Book Synopsis The Saturday Review of Politics, Literature, Science, Art, and Finance by :

Download or read book The Saturday Review of Politics, Literature, Science, Art, and Finance written by and published by . This book was released on 1925 with total page 742 pages. Available in PDF, EPUB and Kindle. Book excerpt:

Fiction of the New Statesman, 1913-1939

Fiction of the New Statesman, 1913-1939
Author :
Publisher : Lexington Books
Total Pages : 293
Release :
ISBN-10 : 9781611493535
ISBN-13 : 1611493536
Rating : 4/5 (35 Downloads)

Book Synopsis Fiction of the New Statesman, 1913-1939 by : Bashir Abu-Manneh

Download or read book Fiction of the New Statesman, 1913-1939 written by Bashir Abu-Manneh and published by Lexington Books. This book was released on 2011-10-10 with total page 293 pages. Available in PDF, EPUB and Kindle. Book excerpt: Fiction of the New Statesman is the first study of the short stories published in the renowned British journal theNew Statesman. This book argues that New Statesman fiction advances a strong realist preoccupation with ordinary, everyday life, and shows how British domestic concerns have a strong hold on the working-class and lower-middle-class imaginative output of this period.

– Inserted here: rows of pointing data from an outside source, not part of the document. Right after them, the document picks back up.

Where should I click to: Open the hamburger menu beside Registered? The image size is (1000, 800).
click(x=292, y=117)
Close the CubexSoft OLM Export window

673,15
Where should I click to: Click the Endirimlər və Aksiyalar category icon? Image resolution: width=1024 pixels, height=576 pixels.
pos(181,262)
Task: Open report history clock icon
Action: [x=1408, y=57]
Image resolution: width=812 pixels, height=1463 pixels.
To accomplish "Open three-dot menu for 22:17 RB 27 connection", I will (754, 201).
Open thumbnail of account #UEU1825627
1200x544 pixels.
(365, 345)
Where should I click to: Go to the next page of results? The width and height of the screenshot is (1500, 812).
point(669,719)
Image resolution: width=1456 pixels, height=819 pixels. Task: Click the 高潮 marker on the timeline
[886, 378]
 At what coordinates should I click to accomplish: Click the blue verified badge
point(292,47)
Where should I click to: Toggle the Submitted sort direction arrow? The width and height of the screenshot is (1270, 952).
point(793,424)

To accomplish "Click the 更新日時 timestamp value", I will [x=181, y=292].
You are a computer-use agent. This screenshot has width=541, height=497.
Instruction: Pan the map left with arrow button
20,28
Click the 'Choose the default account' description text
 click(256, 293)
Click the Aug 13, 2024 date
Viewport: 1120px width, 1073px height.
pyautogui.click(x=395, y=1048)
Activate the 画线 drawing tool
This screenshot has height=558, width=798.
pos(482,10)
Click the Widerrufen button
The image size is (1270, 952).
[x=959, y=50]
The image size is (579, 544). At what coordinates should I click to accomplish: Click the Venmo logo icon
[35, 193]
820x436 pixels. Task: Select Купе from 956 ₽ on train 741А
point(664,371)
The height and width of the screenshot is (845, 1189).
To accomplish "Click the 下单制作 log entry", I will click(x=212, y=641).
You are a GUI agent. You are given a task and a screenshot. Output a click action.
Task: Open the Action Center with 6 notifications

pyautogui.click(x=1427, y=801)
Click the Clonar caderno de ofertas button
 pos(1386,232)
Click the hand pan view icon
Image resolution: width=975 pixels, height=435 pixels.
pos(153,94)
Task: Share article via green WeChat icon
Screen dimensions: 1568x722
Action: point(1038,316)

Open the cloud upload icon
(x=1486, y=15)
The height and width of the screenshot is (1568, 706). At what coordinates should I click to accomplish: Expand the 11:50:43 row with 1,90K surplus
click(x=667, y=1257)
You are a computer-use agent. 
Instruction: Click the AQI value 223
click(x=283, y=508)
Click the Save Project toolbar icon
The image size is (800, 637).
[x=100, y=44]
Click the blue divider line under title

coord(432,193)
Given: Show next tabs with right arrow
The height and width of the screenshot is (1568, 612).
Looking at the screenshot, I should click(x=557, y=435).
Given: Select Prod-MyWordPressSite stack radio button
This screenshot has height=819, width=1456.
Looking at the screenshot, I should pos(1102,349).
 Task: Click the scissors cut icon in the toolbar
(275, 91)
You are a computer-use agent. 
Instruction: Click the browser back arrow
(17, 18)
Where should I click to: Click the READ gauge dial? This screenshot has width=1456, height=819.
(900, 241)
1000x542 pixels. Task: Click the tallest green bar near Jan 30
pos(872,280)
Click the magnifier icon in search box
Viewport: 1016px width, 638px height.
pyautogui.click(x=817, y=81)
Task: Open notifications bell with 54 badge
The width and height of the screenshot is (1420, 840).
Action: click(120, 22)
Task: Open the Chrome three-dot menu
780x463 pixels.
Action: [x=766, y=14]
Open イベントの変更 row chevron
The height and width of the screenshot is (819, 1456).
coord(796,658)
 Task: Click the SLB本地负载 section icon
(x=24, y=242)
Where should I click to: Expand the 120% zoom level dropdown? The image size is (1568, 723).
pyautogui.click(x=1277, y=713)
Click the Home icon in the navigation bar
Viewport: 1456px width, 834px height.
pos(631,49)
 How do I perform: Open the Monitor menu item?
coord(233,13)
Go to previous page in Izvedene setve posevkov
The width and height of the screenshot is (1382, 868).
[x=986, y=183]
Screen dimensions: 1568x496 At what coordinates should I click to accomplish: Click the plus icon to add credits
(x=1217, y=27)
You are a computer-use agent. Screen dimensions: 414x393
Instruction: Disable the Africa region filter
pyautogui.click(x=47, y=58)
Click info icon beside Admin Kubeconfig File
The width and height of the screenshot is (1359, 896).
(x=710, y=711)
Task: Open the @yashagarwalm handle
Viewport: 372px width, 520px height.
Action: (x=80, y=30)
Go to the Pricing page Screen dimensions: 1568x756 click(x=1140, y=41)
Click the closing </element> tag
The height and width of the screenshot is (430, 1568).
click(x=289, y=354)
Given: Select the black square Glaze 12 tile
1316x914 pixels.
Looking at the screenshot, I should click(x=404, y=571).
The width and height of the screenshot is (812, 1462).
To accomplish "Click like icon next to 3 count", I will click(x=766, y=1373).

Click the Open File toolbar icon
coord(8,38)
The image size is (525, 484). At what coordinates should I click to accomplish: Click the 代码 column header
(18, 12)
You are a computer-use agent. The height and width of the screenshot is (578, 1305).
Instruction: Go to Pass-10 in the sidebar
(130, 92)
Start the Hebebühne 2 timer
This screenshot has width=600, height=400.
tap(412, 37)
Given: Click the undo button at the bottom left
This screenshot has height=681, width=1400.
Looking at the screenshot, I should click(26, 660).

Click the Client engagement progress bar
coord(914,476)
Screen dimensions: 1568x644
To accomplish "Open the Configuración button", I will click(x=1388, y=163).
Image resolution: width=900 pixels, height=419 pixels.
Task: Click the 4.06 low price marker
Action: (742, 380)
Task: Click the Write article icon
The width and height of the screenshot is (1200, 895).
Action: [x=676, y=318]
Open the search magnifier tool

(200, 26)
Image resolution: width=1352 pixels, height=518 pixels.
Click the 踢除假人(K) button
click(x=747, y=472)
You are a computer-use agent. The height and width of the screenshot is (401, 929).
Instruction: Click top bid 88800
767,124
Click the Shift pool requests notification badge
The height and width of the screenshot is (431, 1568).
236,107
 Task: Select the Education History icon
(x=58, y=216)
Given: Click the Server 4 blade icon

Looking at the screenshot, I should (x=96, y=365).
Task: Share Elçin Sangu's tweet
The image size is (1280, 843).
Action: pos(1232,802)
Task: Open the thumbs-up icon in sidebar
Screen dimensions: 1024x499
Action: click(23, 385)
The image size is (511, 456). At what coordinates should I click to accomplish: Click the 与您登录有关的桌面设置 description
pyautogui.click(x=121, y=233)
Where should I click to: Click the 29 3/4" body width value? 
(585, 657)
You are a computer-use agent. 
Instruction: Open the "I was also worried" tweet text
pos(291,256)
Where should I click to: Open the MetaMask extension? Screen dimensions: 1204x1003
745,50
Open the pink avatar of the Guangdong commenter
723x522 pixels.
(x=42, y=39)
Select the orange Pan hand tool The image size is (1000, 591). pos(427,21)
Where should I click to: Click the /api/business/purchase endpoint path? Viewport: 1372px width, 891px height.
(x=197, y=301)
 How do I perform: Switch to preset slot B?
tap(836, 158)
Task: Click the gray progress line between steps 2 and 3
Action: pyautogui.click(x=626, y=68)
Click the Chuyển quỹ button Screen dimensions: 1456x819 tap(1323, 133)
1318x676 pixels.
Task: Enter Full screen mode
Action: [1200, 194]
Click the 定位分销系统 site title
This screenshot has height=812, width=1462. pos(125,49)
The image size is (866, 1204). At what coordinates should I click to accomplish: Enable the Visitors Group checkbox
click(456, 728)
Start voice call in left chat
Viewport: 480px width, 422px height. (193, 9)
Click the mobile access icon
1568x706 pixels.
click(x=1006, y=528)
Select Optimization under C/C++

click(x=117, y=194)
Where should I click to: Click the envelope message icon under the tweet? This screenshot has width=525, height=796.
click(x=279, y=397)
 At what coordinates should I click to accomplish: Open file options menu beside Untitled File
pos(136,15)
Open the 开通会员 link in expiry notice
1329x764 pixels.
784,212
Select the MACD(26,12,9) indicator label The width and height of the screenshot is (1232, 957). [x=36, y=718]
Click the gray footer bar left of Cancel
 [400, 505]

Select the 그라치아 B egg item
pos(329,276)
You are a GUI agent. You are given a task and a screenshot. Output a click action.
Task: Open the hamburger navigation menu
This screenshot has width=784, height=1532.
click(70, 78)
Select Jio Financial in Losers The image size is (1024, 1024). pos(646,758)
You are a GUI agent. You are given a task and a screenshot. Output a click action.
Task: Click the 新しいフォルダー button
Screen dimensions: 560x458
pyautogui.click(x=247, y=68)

The Forms of Informal Empire

The Forms of Informal Empire
Author :
Publisher : JHU Press
Total Pages : 189
Release :
ISBN-10 : 9781421438085
ISBN-13 : 1421438089
Rating : 4/5 (85 Downloads)

Book Synopsis The Forms of Informal Empire by : Jessie Reeder

Download or read book The Forms of Informal Empire written by Jessie Reeder and published by JHU Press. This book was released on 2020-06-23 with total page 189 pages. Available in PDF, EPUB and Kindle. Book excerpt: An ambitious comparative study of British and Latin American literature produced across a century of economic colonization. Winner of the Sonya Rudikoff Prize by the Northeast Victorian Studies Association Spanish colonization of Latin America came to an end in the early nineteenth century as, one by one, countries from Bolivia to Chile declared their independence. But soon another empire exerted control over the region through markets and trade dealings—Britain. Merchants, developers, and politicians seized on the opportunity to bring the newly independent nations under the sway of British financial power, subjecting them to an informal empire that lasted into the twentieth century. In The Forms of Informal Empire, Jessie Reeder reveals that this economic imperial control was founded on an audacious conceptual paradox: that Latin America should simultaneously be both free and unfree. As a result, two of the most important narrative tropes of empire—progress and family—grew strained under the contradictory logic of an informal empire. By reading a variety of texts in English and Spanish—including Simón Bolívar's letters and essays, poetry by Anna Laetitia Barbauld, and novels by Anthony Trollope and Vicente Fidel López—Reeder challenges the conventional wisdom that informal empire was simply an extension of Britain's vast formal empire. In her compelling formalist account of the structures of imperial thought, informal empire emerges as a divergent, intractable concept throughout the nineteenth-century Atlantic world. The Forms of Informal Empire goes where previous studies of informal empire and the British nineteenth century have not, offering nuanced and often surprising close readings of British and Latin American texts in their original languages. Reeder's comparative approach provides a new vision of imperial power and makes a forceful case for expanding the archive of British literary studies.